Deduct Your Business Clothing

You cannot deduct clothing costs if that clothing is “adaptable to street-wear”. There is an exception to this rule for any clothing with your business logo on it. So, if you want to buy a $300 coat and expense it, then simply put your business logo on it.

Need Another Personal Toy?

The same rules apply for a motor homes, trailers, lawn mowers, etc that you use 100% for business use in the year of purchase even though you may not use that asset again for business after the year of purchase.

Need a New Personal SUV

If you buy a new or used truck or SUV at the end of the year and claim 100% business-use (by, for example, purchasing it on December 31st and driving it from the dealership to Office Depot to purchase paper for your business and then leaving it in the Office Depot parking lot until January 1st), then you can write off 100% of the cost of the vehicle in the year that you buy it even though you are likely never going to use that vehicle very often for business again. If you buy the same vehicle mid-year and use it 5% for your business, then your deduction would be 5% of the cost of the vehicle. This strategy works best if the vehicle is titled in the name of the business, but that isn’t absolutely necessary.

Changes to the Meals Deduction

In general, you can deduct 50% of meals and 0% of entertainment. There are various exceptions to this, such as:
a. You can deduct 100% of the office holiday party or picnic
b. You can deduct 100% of the transportation to the entertainment event or meal
c. You can deduct 100% of the food offered to the public for free (e.g. seminar, open house)

Business Gifts

You can deduct up to $25 in gifts paid to an individual per year.  Thus, if you give a client a $50 Starbucks gift card, you can deduct $25 of that gift.  How to get around this?  Give a gift of $25 to the client and a gift of $25 to that client’s spouse and deduct $50 in total instead of just $25. 

Hire your Children

Assume that you are in the 24% Federal tax bracket (you would be if you had taxable income above $165K if married-filing-jointly). If your small-business employs your child and pays that child $10K, then you get to deduct $10K at 24% and the child pays tax on that $10K at a 0% Federal tax rate. Your only cost is the 14% FICA tax paid on that wage if you are an S Corp. If you are a partnership or sole-proprietor, then you don’t have to pay FICA tax when you employ your children. Takeaway: Hire your child and save 10% if you are an S Corp and 24% (plus maybe another 14% SE tax) if you are a partnership or sole-proprietor on whatever you pay that child. In addition, the wage that you pay the child gives the child earned income which allows him or her to make a Roth IRA contribution. This strategy would also work if your children help in your rental business (i.e., mow the lawn).

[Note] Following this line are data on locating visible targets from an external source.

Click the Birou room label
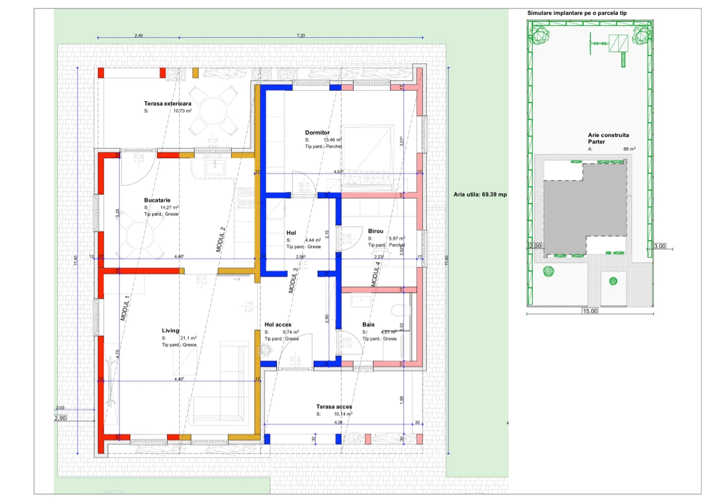The image size is (710, 503). tap(376, 230)
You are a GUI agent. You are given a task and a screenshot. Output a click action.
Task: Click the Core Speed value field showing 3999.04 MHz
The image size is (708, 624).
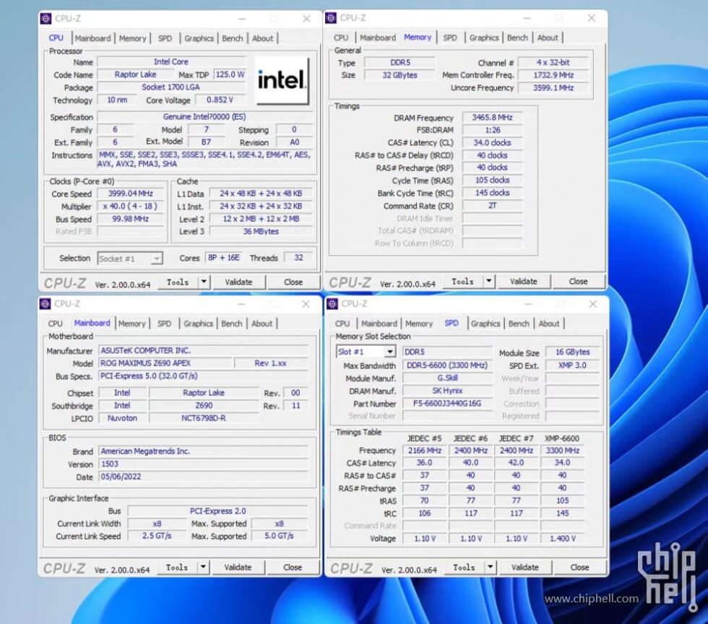[130, 194]
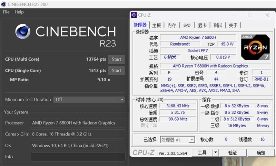
Task: Switch to the 主板 tab
Action: 157,25
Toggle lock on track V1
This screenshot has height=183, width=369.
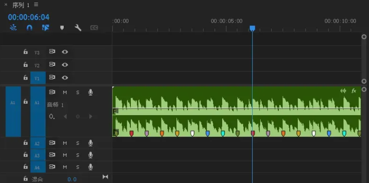(x=26, y=77)
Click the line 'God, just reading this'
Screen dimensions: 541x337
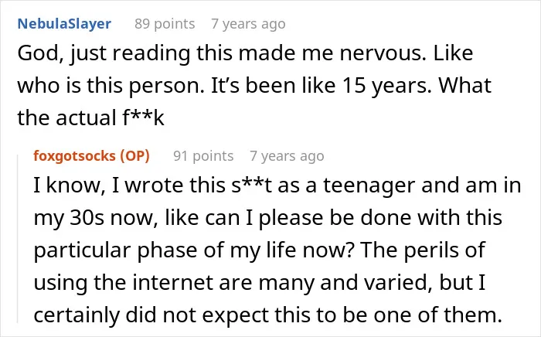click(x=245, y=54)
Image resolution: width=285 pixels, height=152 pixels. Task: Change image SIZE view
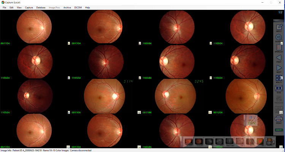point(279,89)
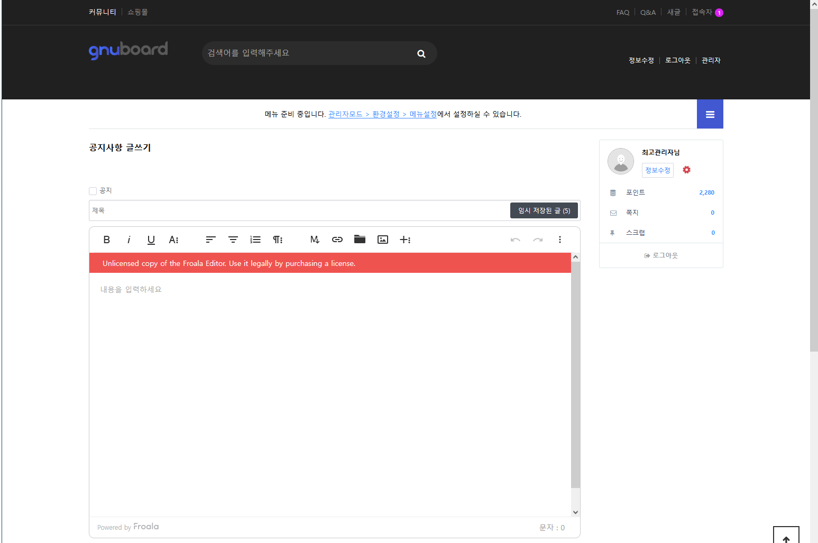Enable the 공지 notice checkbox
The height and width of the screenshot is (543, 818).
[93, 191]
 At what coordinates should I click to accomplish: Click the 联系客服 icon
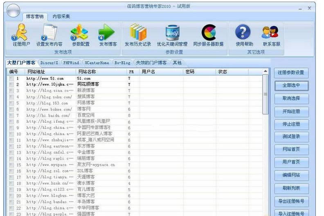(271, 33)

Rent Your Home to your Business

Your business can rent your home (or a room in your home) from you for up to 2 weeks in a tax-advantaged manner. Your business pays you and deducts the payment and you don’t have to include the rental income on your personal tax return. Example: Your business invites your employees to your home for a Christmas Party. Your business rents your home from you and pays you a fair-rental-rate of $2,000. Your business can deduct the $2,000 payment. You, the individual, don’t have to treat that $2,000 as income. Thus, you enjoy a $2,000 deduction for transferring money from one of your pockets to the other.

Donation vs. Advertising

If you get business-recognition for your donation, then you can deduct it as advertising instead of as a donation. Advertising is an above-the-line deduction that always saves tax. Donations are an itemized deduction that sometimes save tax (and never as much as an above-the-line deduction).